_Stored data_

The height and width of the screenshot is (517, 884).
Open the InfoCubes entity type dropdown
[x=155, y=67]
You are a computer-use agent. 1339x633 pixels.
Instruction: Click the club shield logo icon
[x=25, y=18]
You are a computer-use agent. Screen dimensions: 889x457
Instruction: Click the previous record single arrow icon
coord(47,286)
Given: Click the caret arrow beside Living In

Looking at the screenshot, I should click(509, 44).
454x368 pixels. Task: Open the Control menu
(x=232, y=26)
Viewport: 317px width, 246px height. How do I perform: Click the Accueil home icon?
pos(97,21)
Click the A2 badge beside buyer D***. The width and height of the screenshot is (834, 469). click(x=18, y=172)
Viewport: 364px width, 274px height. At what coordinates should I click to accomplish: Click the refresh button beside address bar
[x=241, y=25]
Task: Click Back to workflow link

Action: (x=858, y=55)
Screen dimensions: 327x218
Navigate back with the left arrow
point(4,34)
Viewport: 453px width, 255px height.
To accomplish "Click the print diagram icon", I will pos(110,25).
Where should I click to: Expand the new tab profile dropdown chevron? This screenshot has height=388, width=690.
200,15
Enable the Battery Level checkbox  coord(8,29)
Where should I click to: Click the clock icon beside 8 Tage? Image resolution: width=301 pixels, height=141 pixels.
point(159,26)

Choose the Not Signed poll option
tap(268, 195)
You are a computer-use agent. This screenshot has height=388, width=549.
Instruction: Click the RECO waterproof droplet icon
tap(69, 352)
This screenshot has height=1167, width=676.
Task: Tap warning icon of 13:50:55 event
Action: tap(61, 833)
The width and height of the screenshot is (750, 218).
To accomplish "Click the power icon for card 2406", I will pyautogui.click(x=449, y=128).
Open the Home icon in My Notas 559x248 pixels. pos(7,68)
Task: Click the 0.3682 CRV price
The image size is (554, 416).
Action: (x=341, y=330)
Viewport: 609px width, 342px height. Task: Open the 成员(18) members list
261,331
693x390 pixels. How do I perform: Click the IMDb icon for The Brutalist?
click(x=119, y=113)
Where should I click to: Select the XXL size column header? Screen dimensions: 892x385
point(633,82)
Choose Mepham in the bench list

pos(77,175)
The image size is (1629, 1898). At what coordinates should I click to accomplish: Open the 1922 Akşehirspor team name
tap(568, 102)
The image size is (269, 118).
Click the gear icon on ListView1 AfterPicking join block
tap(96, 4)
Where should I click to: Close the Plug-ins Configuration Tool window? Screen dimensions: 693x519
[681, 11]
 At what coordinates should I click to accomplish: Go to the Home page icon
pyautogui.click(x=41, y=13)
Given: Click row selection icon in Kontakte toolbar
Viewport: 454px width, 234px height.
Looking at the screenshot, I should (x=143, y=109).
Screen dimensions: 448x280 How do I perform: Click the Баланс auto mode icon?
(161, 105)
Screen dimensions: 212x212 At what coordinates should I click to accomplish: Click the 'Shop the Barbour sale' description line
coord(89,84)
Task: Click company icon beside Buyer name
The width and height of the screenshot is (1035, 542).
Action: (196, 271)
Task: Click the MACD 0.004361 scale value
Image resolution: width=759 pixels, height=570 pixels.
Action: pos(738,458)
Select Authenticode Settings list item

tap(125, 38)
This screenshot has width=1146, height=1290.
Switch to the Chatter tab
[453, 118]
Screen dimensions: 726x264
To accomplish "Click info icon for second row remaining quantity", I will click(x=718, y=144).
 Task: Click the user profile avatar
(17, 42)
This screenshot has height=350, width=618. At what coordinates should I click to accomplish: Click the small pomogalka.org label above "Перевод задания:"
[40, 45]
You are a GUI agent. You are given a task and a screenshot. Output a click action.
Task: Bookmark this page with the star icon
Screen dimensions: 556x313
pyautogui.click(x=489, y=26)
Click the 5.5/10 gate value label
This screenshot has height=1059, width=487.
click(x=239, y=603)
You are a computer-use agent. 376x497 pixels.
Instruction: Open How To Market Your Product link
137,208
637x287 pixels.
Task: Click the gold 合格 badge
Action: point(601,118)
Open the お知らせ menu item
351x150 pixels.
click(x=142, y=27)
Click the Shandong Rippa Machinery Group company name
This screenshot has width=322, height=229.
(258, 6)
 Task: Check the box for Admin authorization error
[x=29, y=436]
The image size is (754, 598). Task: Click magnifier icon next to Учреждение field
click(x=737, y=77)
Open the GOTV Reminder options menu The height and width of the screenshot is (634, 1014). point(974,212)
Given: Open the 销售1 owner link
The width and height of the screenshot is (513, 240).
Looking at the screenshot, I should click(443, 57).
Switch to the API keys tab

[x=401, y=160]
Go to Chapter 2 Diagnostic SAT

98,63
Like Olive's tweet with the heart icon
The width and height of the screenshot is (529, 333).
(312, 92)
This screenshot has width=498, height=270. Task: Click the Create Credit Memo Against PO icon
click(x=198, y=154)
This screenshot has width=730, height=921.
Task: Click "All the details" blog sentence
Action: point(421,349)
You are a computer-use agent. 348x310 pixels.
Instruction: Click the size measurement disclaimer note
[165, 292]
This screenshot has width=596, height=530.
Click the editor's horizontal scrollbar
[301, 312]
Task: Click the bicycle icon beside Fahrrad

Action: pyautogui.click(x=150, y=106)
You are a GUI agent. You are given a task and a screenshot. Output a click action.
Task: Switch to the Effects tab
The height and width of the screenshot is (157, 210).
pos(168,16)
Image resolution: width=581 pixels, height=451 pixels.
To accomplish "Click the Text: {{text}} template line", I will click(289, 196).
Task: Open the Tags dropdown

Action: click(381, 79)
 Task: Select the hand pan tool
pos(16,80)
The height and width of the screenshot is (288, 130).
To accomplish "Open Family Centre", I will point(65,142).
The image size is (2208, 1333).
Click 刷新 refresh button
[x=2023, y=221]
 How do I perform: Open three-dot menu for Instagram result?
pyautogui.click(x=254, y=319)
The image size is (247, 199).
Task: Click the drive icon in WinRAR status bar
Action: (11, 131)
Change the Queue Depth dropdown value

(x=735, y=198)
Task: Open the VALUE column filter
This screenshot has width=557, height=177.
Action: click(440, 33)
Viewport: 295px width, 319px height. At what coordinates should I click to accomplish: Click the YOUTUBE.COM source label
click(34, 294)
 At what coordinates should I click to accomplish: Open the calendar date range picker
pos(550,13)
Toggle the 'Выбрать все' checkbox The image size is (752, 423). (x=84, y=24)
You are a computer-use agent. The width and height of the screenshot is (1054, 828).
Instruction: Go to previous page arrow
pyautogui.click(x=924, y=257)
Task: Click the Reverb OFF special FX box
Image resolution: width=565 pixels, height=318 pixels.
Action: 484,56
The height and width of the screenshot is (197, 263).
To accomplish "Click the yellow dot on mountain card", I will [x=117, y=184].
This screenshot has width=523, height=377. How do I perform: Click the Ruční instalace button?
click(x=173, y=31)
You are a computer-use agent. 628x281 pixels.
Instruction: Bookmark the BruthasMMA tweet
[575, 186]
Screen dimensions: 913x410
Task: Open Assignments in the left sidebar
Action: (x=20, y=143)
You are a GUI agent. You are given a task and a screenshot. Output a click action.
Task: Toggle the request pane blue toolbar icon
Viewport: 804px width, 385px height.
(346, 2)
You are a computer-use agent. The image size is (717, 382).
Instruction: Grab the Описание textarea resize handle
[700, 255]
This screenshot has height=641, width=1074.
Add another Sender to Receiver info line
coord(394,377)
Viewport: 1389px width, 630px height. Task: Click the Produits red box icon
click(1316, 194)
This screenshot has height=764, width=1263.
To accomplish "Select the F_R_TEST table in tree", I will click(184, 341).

_Assigned task_
All lines of the data are to be repeated exactly as they stand.

_Finished task_
The height and width of the screenshot is (517, 884).
Open the InfoCubes entity type dropdown
[x=155, y=67]
You are a computer-use agent. 1339x633 pixels.
Instruction: Click the club shield logo icon
[x=25, y=18]
You are a computer-use agent. Screen dimensions: 889x457
Instruction: Click the previous record single arrow icon
coord(47,286)
Given: Click the caret arrow beside Living In

Looking at the screenshot, I should click(509, 44).
454x368 pixels. Task: Open the Control menu
(x=232, y=26)
Viewport: 317px width, 246px height. How do I perform: Click the Accueil home icon?
pos(97,21)
Click the A2 badge beside buyer D***. The width and height of the screenshot is (834, 469). click(x=18, y=172)
Viewport: 364px width, 274px height. At what coordinates should I click to accomplish: Click the refresh button beside address bar
[x=241, y=25]
Task: Click Back to workflow link

Action: (x=858, y=55)
Screen dimensions: 327x218
Navigate back with the left arrow
point(4,34)
Viewport: 453px width, 255px height.
To accomplish "Click the print diagram icon", I will pos(110,25).
Where should I click to: Expand the new tab profile dropdown chevron? This screenshot has height=388, width=690.
200,15
Enable the Battery Level checkbox  coord(8,29)
Where should I click to: Click the clock icon beside 8 Tage? Image resolution: width=301 pixels, height=141 pixels.
point(159,26)

Choose the Not Signed poll option
tap(268, 195)
You are a computer-use agent. This screenshot has height=388, width=549.
Instruction: Click the RECO waterproof droplet icon
tap(69, 352)
This screenshot has height=1167, width=676.
Task: Tap warning icon of 13:50:55 event
Action: tap(61, 833)
The width and height of the screenshot is (750, 218).
To accomplish "Click the power icon for card 2406", I will pyautogui.click(x=449, y=128).
Open the Home icon in My Notas 559x248 pixels. pos(7,68)
Task: Click the 0.3682 CRV price
The image size is (554, 416).
Action: (x=341, y=330)
Viewport: 609px width, 342px height. Task: Open the 成员(18) members list
261,331
693x390 pixels. How do I perform: Click the IMDb icon for The Brutalist?
click(x=119, y=113)
Where should I click to: Select the XXL size column header? Screen dimensions: 892x385
point(633,82)
Choose Mepham in the bench list

pos(77,175)
The image size is (1629, 1898). At what coordinates should I click to accomplish: Open the 1922 Akşehirspor team name
tap(568, 102)
The image size is (269, 118).
Click the gear icon on ListView1 AfterPicking join block
tap(96, 4)
Where should I click to: Close the Plug-ins Configuration Tool window? Screen dimensions: 693x519
[681, 11]
 At what coordinates should I click to accomplish: Go to the Home page icon
pyautogui.click(x=41, y=13)
Given: Click row selection icon in Kontakte toolbar
Viewport: 454px width, 234px height.
Looking at the screenshot, I should (x=143, y=109).
Screen dimensions: 448x280 How do I perform: Click the Баланс auto mode icon?
(161, 105)
Screen dimensions: 212x212 At what coordinates should I click to accomplish: Click the 'Shop the Barbour sale' description line
coord(89,84)
Task: Click company icon beside Buyer name
The width and height of the screenshot is (1035, 542).
Action: (196, 271)
Task: Click the MACD 0.004361 scale value
Image resolution: width=759 pixels, height=570 pixels.
Action: pos(738,458)
Select Authenticode Settings list item

tap(125, 38)
This screenshot has width=1146, height=1290.
Switch to the Chatter tab
[453, 118]
Screen dimensions: 726x264
To accomplish "Click info icon for second row remaining quantity", I will click(x=718, y=144).
 Task: Click the user profile avatar
(17, 42)
This screenshot has height=350, width=618. At what coordinates should I click to accomplish: Click the small pomogalka.org label above "Перевод задания:"
[40, 45]
You are a GUI agent. You are given a task and a screenshot. Output a click action.
Task: Bookmark this page with the star icon
Screen dimensions: 556x313
pyautogui.click(x=489, y=26)
Click the 5.5/10 gate value label
This screenshot has height=1059, width=487.
click(x=239, y=603)
You are a computer-use agent. 376x497 pixels.
Instruction: Open How To Market Your Product link
137,208
637x287 pixels.
Task: Click the gold 合格 badge
Action: point(601,118)
Open the お知らせ menu item
351x150 pixels.
click(x=142, y=27)
Click the Shandong Rippa Machinery Group company name
This screenshot has width=322, height=229.
(258, 6)
 Task: Check the box for Admin authorization error
[x=29, y=436]
The image size is (754, 598). Task: Click magnifier icon next to Учреждение field
click(x=737, y=77)
Open the GOTV Reminder options menu The height and width of the screenshot is (634, 1014). point(974,212)
Given: Open the 销售1 owner link
The width and height of the screenshot is (513, 240).
Looking at the screenshot, I should click(443, 57).
Switch to the API keys tab

[x=401, y=160]
Go to Chapter 2 Diagnostic SAT

98,63
Like Olive's tweet with the heart icon
The width and height of the screenshot is (529, 333).
(312, 92)
This screenshot has width=498, height=270. Task: Click the Create Credit Memo Against PO icon
click(x=198, y=154)
This screenshot has width=730, height=921.
Task: Click "All the details" blog sentence
Action: point(421,349)
You are a computer-use agent. 348x310 pixels.
Instruction: Click the size measurement disclaimer note
[165, 292]
This screenshot has width=596, height=530.
Click the editor's horizontal scrollbar
[301, 312]
Task: Click the bicycle icon beside Fahrrad

Action: pyautogui.click(x=150, y=106)
You are a GUI agent. You are given a task and a screenshot. Output a click action.
Task: Switch to the Effects tab
The height and width of the screenshot is (157, 210).
pos(168,16)
Image resolution: width=581 pixels, height=451 pixels.
To accomplish "Click the Text: {{text}} template line", I will click(289, 196).
Task: Open the Tags dropdown

Action: click(381, 79)
 Task: Select the hand pan tool
pos(16,80)
The height and width of the screenshot is (288, 130).
To accomplish "Open Family Centre", I will point(65,142).
The image size is (2208, 1333).
Click 刷新 refresh button
[x=2023, y=221]
 How do I perform: Open three-dot menu for Instagram result?
pyautogui.click(x=254, y=319)
The image size is (247, 199).
Task: Click the drive icon in WinRAR status bar
Action: (11, 131)
Change the Queue Depth dropdown value

(x=735, y=198)
Task: Open the VALUE column filter
This screenshot has width=557, height=177.
Action: click(440, 33)
Viewport: 295px width, 319px height. At what coordinates should I click to accomplish: Click the YOUTUBE.COM source label
click(34, 294)
 At what coordinates should I click to accomplish: Open the calendar date range picker
pos(550,13)
Toggle the 'Выбрать все' checkbox The image size is (752, 423). (x=84, y=24)
You are a computer-use agent. The width and height of the screenshot is (1054, 828).
Instruction: Go to previous page arrow
pyautogui.click(x=924, y=257)
Task: Click the Reverb OFF special FX box
Image resolution: width=565 pixels, height=318 pixels.
Action: 484,56
The height and width of the screenshot is (197, 263).
To accomplish "Click the yellow dot on mountain card", I will [x=117, y=184].
This screenshot has width=523, height=377. How do I perform: Click the Ruční instalace button?
click(x=173, y=31)
You are a computer-use agent. 628x281 pixels.
Instruction: Bookmark the BruthasMMA tweet
[575, 186]
Screen dimensions: 913x410
Task: Open Assignments in the left sidebar
Action: (x=20, y=143)
You are a GUI agent. You are given a task and a screenshot. Output a click action.
Task: Toggle the request pane blue toolbar icon
Viewport: 804px width, 385px height.
(346, 2)
You are a computer-use agent. The image size is (717, 382).
Instruction: Grab the Описание textarea resize handle
[700, 255]
This screenshot has height=641, width=1074.
Add another Sender to Receiver info line
coord(394,377)
Viewport: 1389px width, 630px height. Task: Click the Produits red box icon
click(1316, 194)
This screenshot has height=764, width=1263.
To accomplish "Select the F_R_TEST table in tree", I will click(184, 341).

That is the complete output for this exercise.